Exploring Advances in Interdisciplinary Data Mining and Analytics: New Trends
Title Exploring Advances in Interdisciplinary Data Mining and Analytics: New Trends PDF eBook
Author Taniar, David
Publisher IGI Global
Pages 465
Release 2011-12-31
Genre Computers
ISBN 1613504756

Download Exploring Advances in Interdisciplinary Data Mining and Analytics: New Trends Book in PDF, Epub and Kindle

"This book is an updated look at the state of technology in the field of data mining and analytics offering the latest technological, analytical, ethical, and commercial perspectives on topics in data mining"--Provided by publisher.

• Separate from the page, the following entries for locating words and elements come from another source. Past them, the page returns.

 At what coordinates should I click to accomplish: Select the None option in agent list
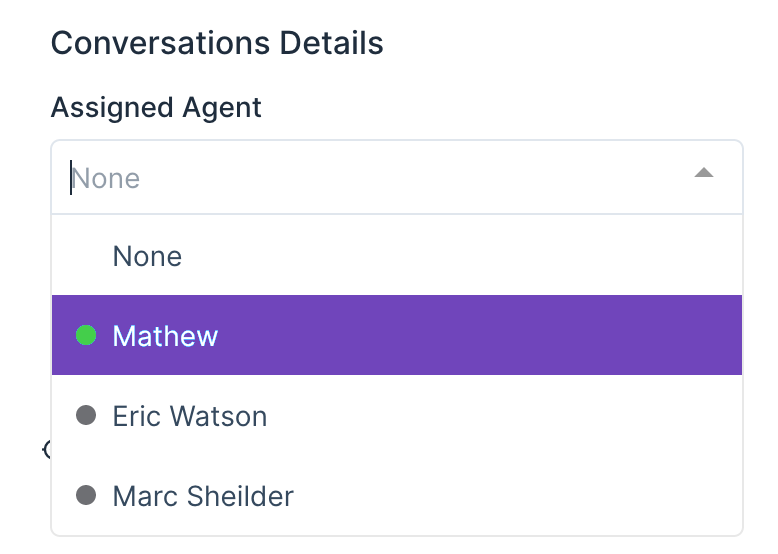(147, 256)
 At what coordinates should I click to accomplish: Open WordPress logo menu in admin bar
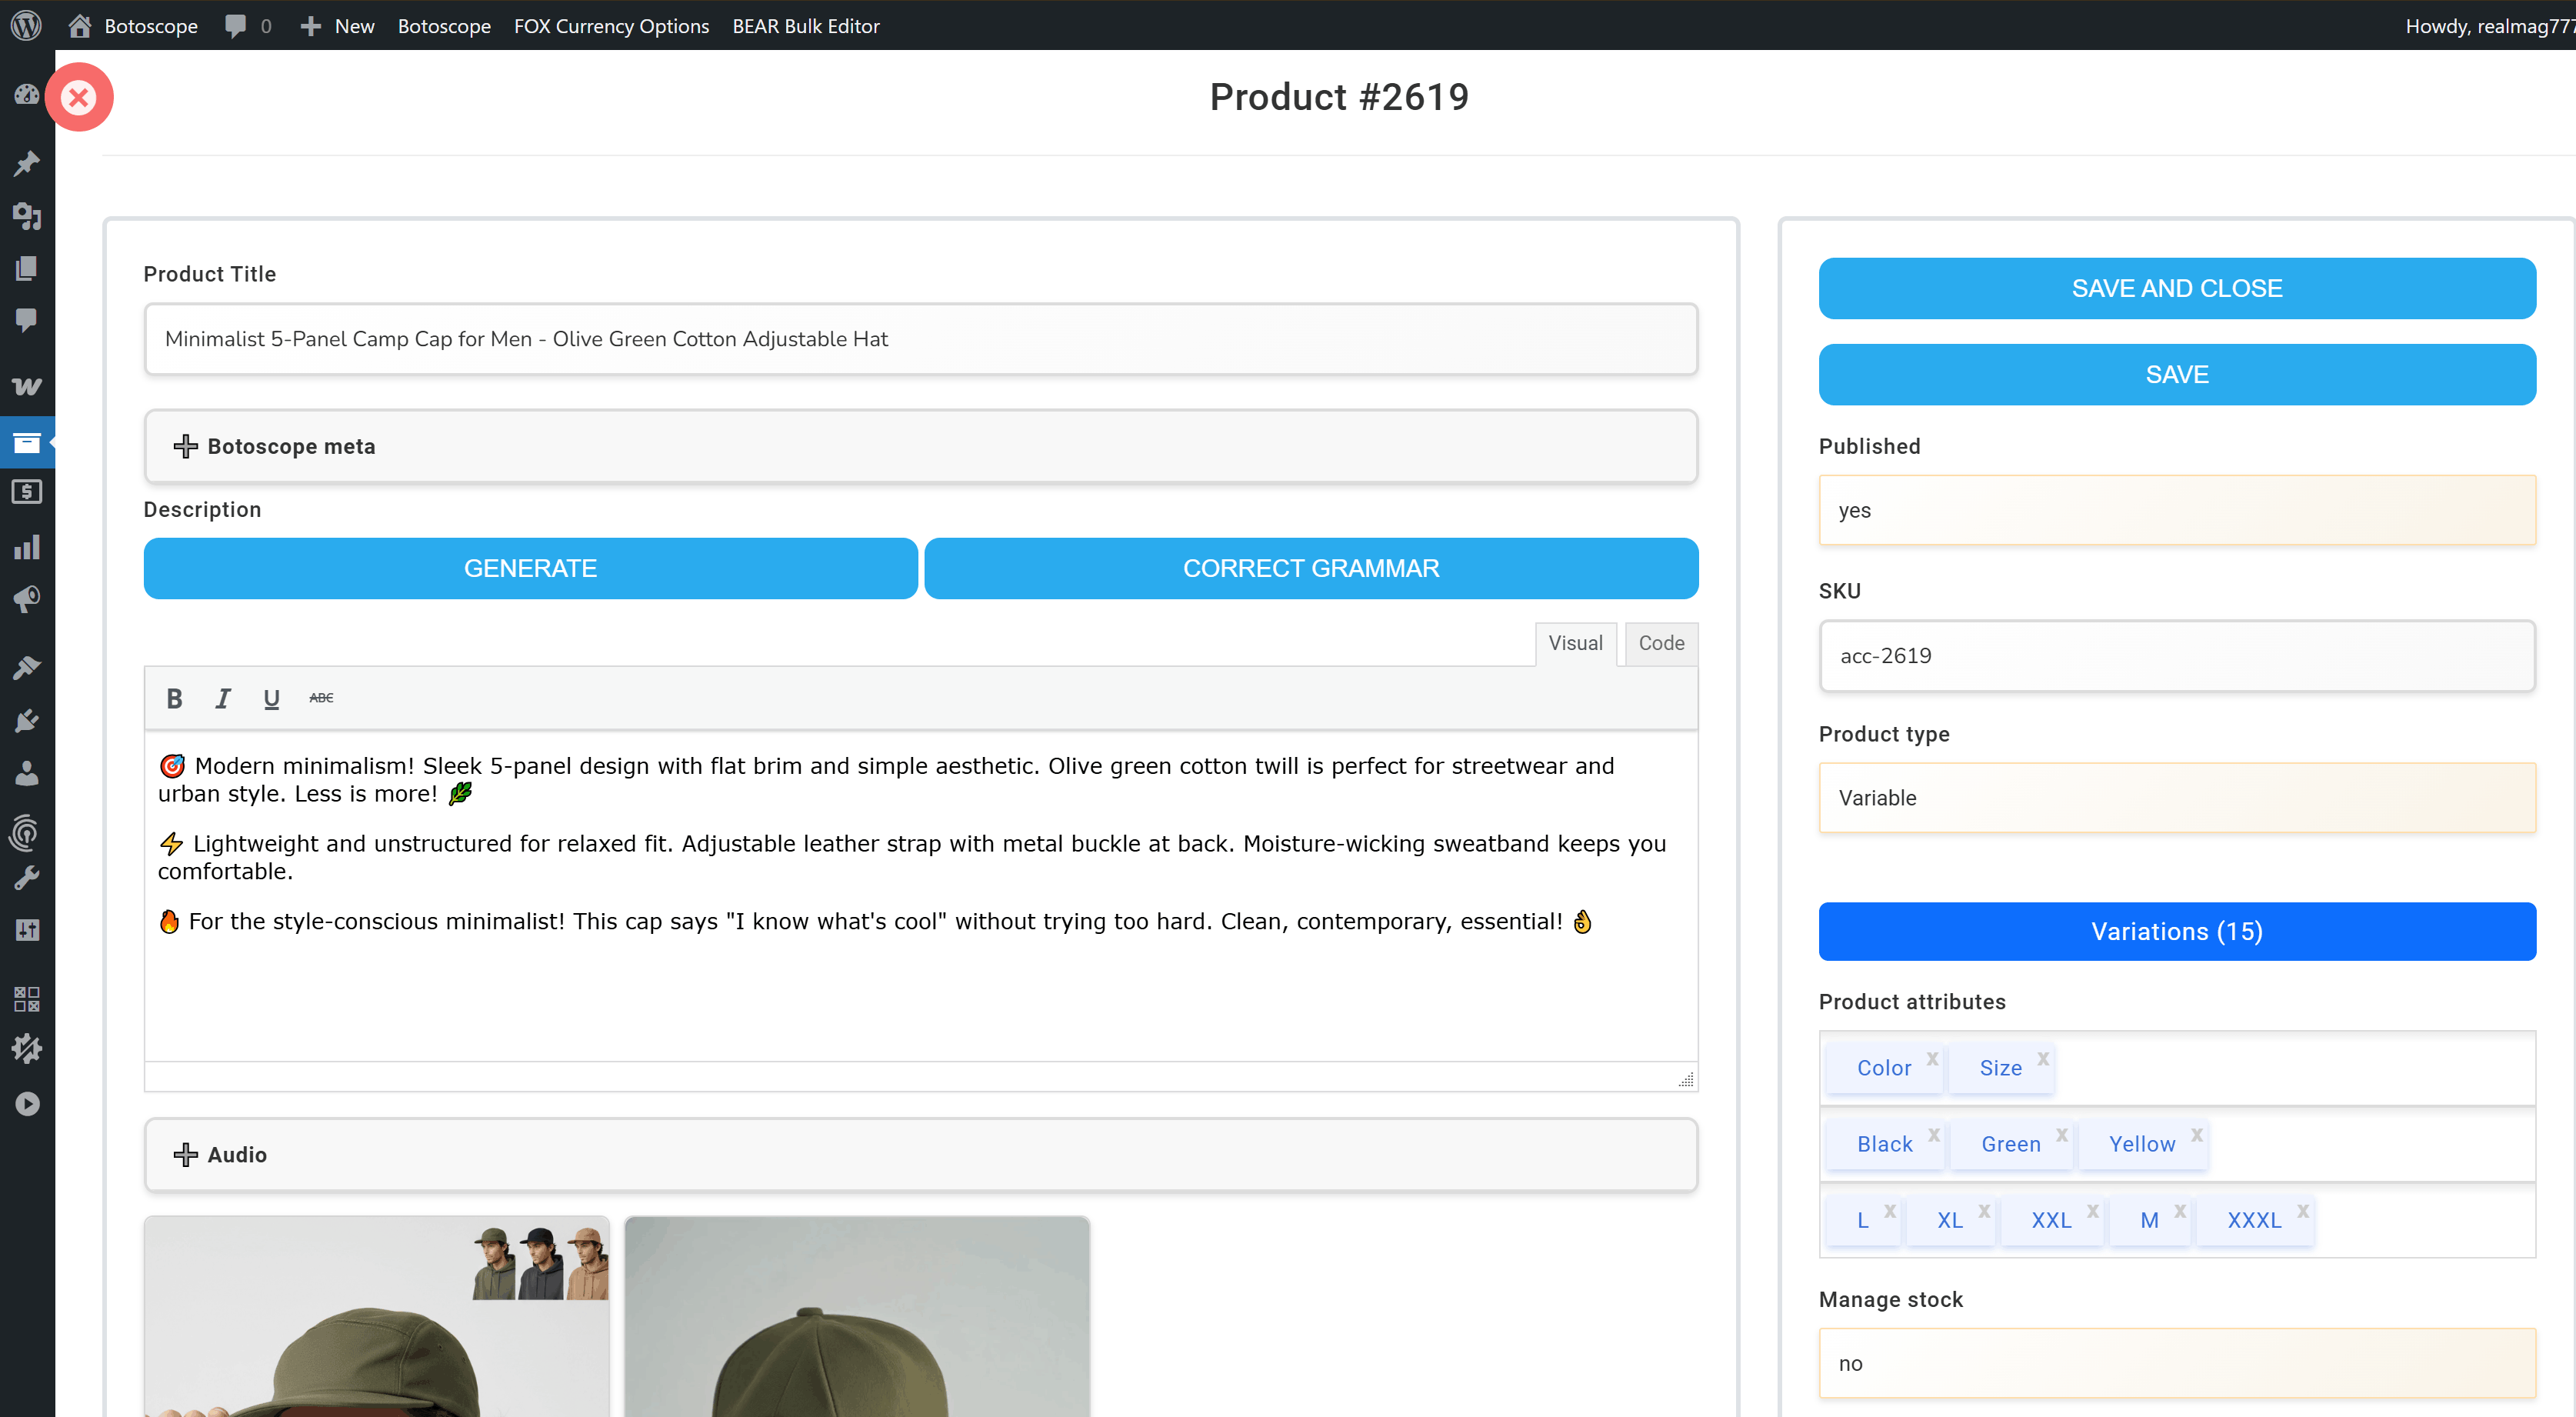[x=26, y=25]
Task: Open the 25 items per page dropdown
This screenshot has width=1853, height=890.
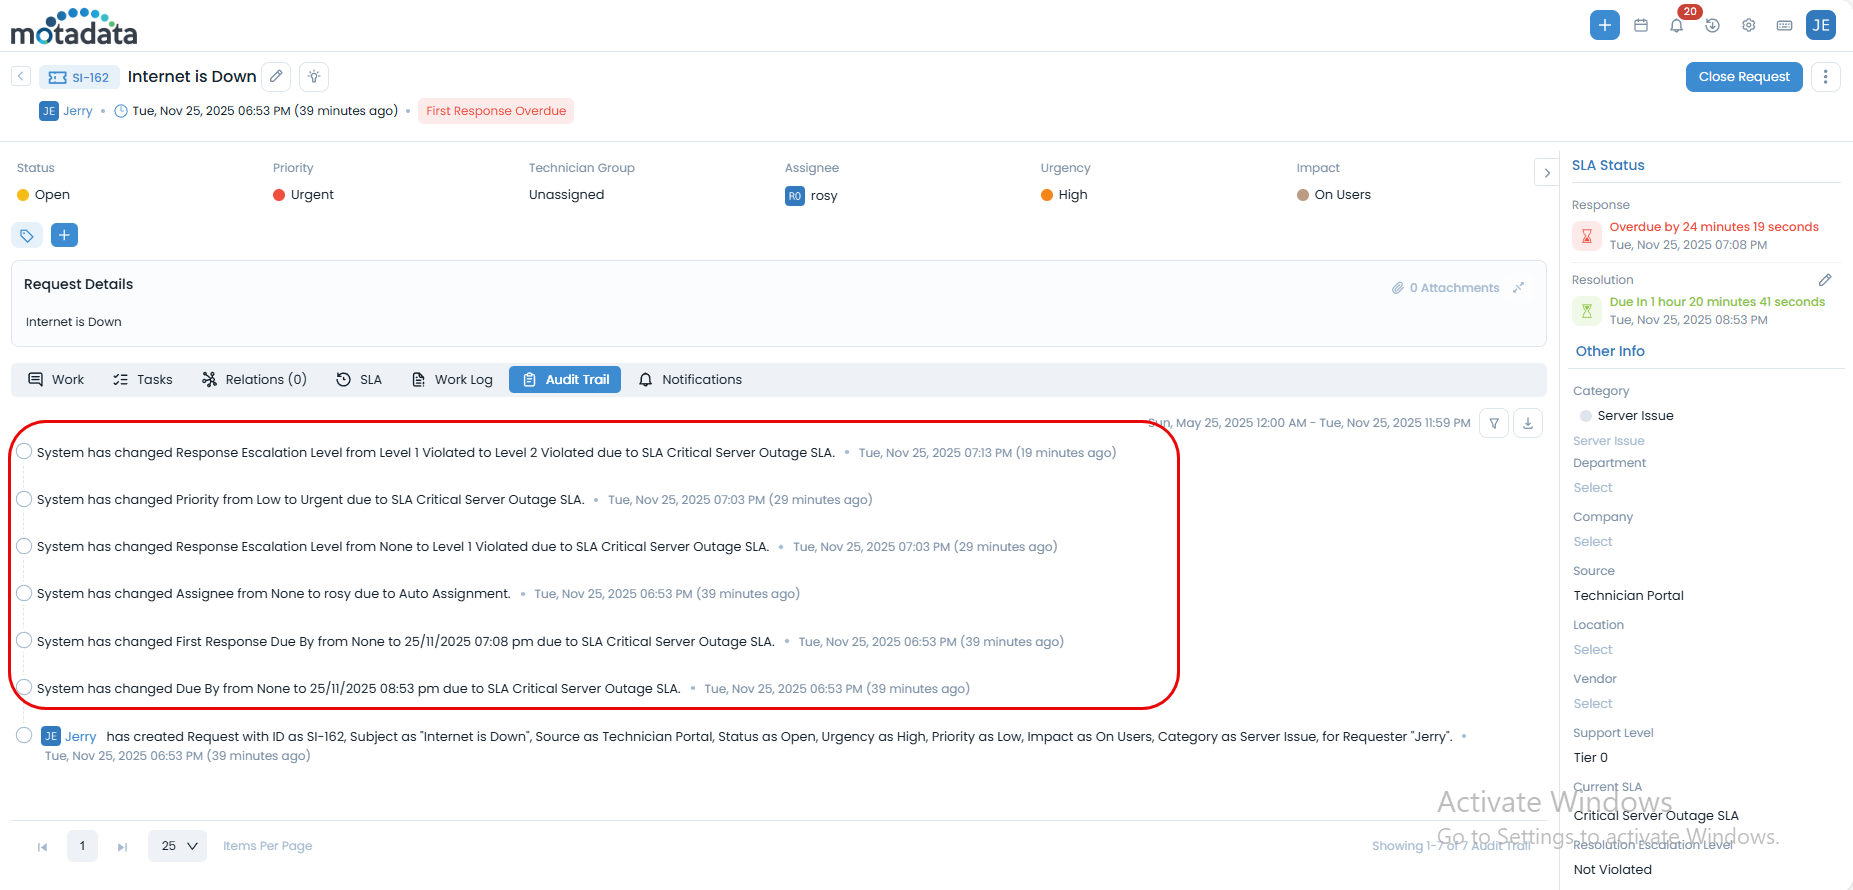Action: pos(178,846)
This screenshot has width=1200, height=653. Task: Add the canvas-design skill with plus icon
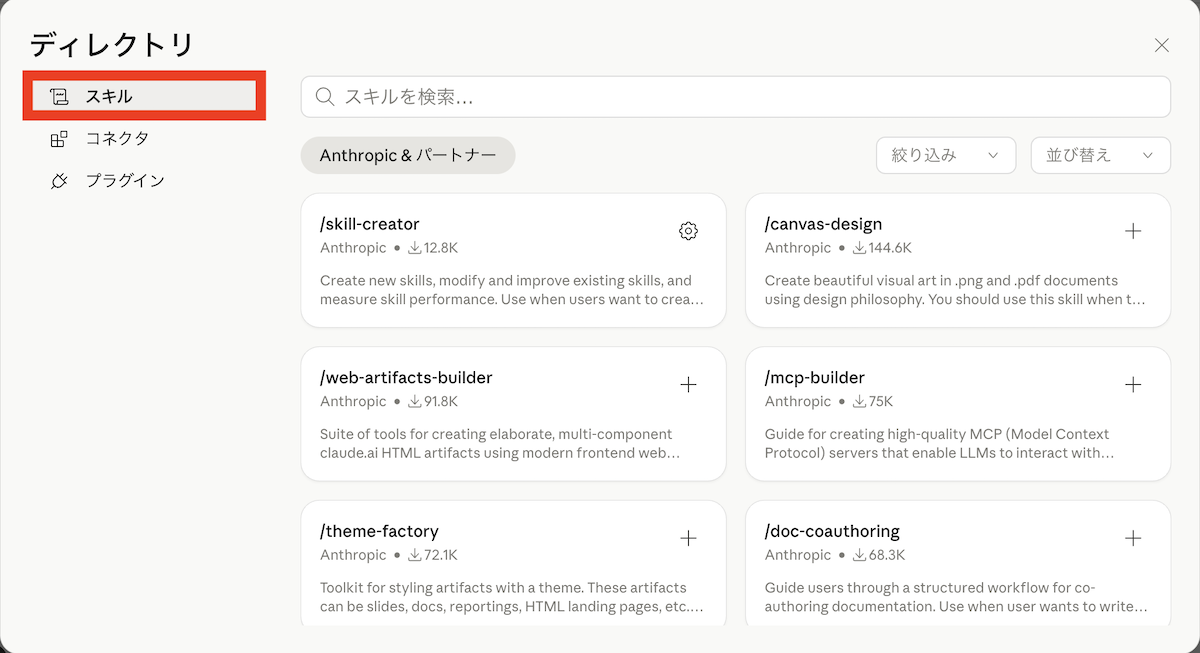point(1133,231)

Advances in K-means Clustering

Advances in K-means Clustering
Title Advances in K-means Clustering PDF eBook
Author Junjie Wu
Publisher Springer Science & Business Media
Pages 187
Release 2012-07-09
Genre Computers
ISBN 3642298079

Download Advances in K-means Clustering Book in PDF, Epub and Kindle

Nearly everyone knows K-means algorithm in the fields of data mining and business intelligence. But the ever-emerging data with extremely complicated characteristics bring new challenges to this "old" algorithm. This book addresses these challenges and makes novel contributions in establishing theoretical frameworks for K-means distances and K-means based consensus clustering, identifying the "dangerous" uniform effect and zero-value dilemma of K-means, adapting right measures for cluster validity, and integrating K-means with SVMs for rare class analysis. This book not only enriches the clustering and optimization theories, but also provides good guidance for the practical use of K-means, especially for important tasks such as network intrusion detection and credit fraud prediction. The thesis on which this book is based has won the "2010 National Excellent Doctoral Dissertation Award", the highest honor for not more than 100 PhD theses per year in China.